4. **Plug everything into the formula:** We know $y_1 = \ln x$ and we just found $\frac{e^{-\int P(x) dx}}{[y_1(x)]^2} = \frac{1}{x}$. So, let's put them in:
$y_2(x) = (\ln x) \int \frac{\frac{1}{x}}{(\ln x)^2} dx$
This can be rewritten as:
$y_2(x) = (\ln x) \int \frac{1}{x (\ln x)^2} dx$

5. **Solve the integral:** This is the math-y part! To solve $\int \frac{1}{x (\ln x)^2} dx$, we can use a "u-substitution".
* Let $u = \ln x$.
* Then, the "derivative" of $u$ with respect to $x$ is $du = \frac{1}{x} dx$.
* Now, our integral looks much simpler: $\int \frac{1}{u^2} du$.
* Remember that $\frac{1}{u^2}$ is the same as $u^{-2}$. When we integrate $u^{-2}$, we add 1 to the power and divide by the new power: $\frac{u^{-2+1}}{-2+1} = \frac{u^{-1}}{-1} = -\frac{1}{u}$.
* Now, switch back from $u$ to $\ln x$: $-\frac{1}{\ln x}$. (We usually don't need to add a "+ C" here because we're looking for *a* second solution, not a whole family).

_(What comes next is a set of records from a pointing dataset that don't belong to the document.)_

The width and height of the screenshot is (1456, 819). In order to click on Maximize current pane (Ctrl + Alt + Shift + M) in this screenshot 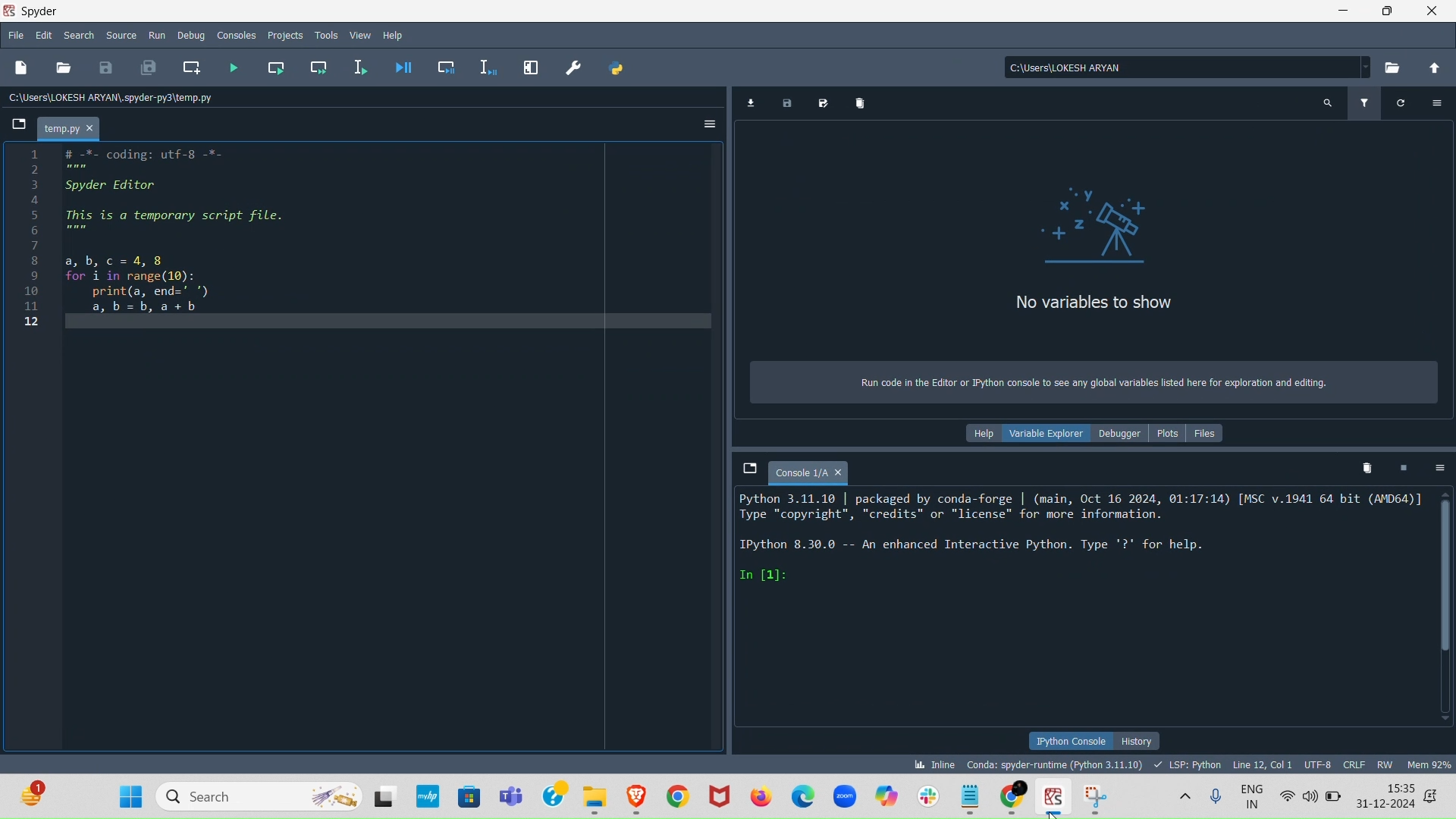, I will do `click(530, 66)`.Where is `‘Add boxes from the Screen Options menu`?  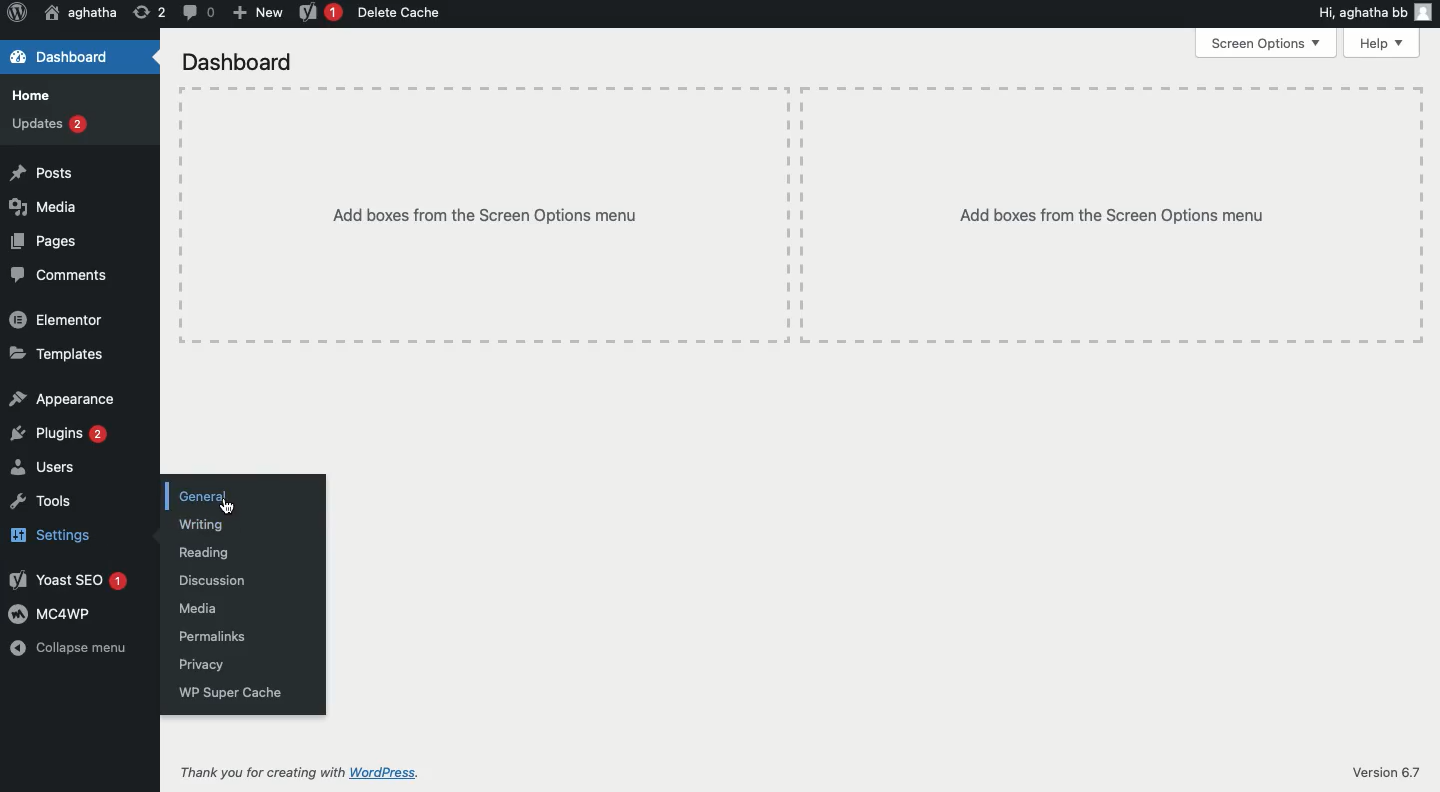
‘Add boxes from the Screen Options menu is located at coordinates (481, 216).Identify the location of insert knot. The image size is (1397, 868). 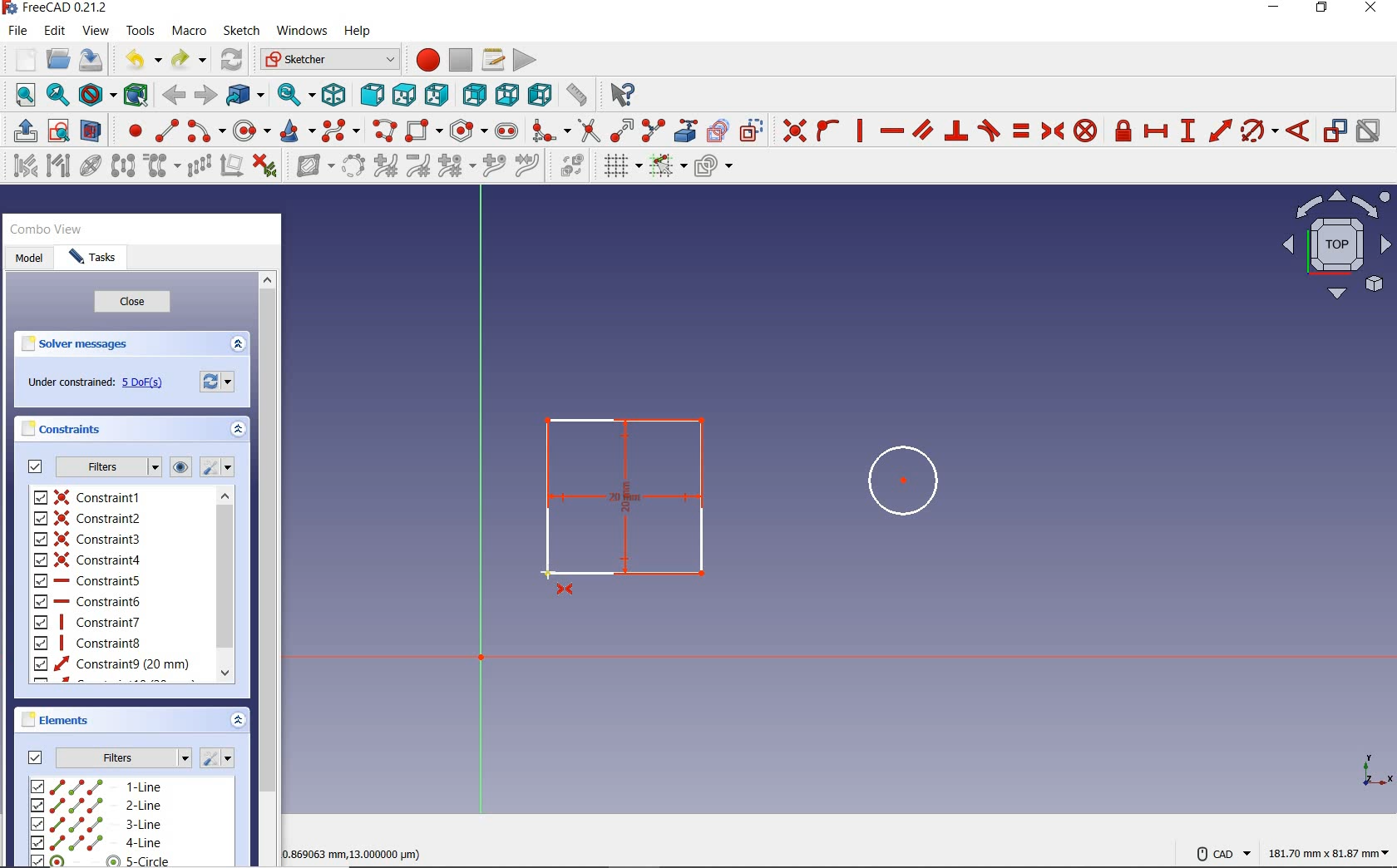
(493, 167).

6. **Put it all together for $y_2(x)$:** Take the result from the integral and multiply it by our original $y_1(x)$:
$y_2(x) = (\ln x) \left( -\frac{1}{\ln x} \right)$
$y_2(x) = -1$

And there you have it! Our second solution is $y_2(x) = -1$. It's pretty cool that a constant can be a solution!